Written request |
Collect every line of the material below that contains the word "Instruction", copying each one in full.

Provided records |

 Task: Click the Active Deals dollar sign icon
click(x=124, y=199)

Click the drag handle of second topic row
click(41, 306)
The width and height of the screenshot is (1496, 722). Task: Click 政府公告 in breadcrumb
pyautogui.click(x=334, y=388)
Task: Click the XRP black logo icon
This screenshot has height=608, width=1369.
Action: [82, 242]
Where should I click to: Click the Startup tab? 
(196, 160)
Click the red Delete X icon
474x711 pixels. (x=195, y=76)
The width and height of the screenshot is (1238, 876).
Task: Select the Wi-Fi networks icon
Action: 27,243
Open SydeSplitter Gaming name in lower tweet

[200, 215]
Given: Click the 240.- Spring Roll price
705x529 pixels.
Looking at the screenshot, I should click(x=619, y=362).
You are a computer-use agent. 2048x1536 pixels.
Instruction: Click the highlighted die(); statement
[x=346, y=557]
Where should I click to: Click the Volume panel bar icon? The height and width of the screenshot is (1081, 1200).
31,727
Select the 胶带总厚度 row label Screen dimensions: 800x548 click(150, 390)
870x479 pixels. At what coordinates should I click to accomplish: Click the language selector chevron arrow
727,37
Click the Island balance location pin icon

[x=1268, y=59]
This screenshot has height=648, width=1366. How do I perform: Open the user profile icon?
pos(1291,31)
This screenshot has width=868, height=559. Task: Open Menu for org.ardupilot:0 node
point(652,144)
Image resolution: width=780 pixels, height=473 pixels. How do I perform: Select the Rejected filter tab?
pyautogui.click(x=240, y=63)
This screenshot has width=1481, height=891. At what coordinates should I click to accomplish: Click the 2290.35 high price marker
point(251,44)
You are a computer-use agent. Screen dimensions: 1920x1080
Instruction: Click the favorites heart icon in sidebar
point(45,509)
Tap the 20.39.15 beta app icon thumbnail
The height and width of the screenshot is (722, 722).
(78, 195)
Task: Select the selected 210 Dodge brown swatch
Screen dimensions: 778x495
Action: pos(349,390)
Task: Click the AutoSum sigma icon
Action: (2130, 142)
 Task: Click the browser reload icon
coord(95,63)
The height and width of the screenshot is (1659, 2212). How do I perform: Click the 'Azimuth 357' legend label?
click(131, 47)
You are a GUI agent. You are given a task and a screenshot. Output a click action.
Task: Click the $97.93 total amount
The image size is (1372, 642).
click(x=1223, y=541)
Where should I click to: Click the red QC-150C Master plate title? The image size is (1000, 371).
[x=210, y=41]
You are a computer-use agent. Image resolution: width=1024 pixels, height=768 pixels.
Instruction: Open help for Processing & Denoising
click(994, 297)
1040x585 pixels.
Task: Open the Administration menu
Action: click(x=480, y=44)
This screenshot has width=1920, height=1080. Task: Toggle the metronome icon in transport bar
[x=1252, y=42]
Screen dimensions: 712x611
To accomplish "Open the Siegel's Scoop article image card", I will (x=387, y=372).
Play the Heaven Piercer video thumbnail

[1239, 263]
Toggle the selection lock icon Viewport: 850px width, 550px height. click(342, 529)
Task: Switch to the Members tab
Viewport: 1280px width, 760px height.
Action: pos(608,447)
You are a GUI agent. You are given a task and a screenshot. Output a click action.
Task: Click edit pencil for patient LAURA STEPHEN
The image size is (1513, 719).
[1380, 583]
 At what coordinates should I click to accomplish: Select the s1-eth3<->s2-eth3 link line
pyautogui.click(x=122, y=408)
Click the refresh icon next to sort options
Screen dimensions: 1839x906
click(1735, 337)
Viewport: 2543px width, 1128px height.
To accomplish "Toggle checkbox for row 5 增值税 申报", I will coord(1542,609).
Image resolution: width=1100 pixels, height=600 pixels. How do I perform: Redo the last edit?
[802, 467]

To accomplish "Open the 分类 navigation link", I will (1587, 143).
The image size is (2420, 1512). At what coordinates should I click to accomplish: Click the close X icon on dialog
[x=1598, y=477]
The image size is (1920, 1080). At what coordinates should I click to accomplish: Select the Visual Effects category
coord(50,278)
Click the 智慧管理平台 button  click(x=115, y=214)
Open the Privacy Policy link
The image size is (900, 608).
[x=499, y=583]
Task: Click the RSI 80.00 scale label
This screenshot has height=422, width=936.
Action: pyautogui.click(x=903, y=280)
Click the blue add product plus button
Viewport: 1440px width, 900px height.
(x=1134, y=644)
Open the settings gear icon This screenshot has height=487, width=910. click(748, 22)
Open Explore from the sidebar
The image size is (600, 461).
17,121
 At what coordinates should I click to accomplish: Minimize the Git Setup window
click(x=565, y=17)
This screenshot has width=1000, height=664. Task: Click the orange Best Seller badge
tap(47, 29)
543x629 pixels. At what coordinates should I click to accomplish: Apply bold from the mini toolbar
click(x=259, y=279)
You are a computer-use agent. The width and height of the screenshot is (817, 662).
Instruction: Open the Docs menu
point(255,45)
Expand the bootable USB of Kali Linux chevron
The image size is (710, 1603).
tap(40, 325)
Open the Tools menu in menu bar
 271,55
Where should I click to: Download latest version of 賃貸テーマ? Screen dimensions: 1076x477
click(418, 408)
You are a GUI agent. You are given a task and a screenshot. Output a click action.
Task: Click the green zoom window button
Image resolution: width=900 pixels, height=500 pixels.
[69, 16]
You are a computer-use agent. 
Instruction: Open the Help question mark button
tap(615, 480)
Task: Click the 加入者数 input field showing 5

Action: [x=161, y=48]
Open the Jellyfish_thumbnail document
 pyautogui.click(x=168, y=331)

Worked solution |
Instruction: Click the highlighted die(); statement
Instruction: Click the favorites heart icon in sidebar
Instruction: Open help for Processing & Denoising
Instruction: Open the Docs menu
Instruction: Open the Help question mark button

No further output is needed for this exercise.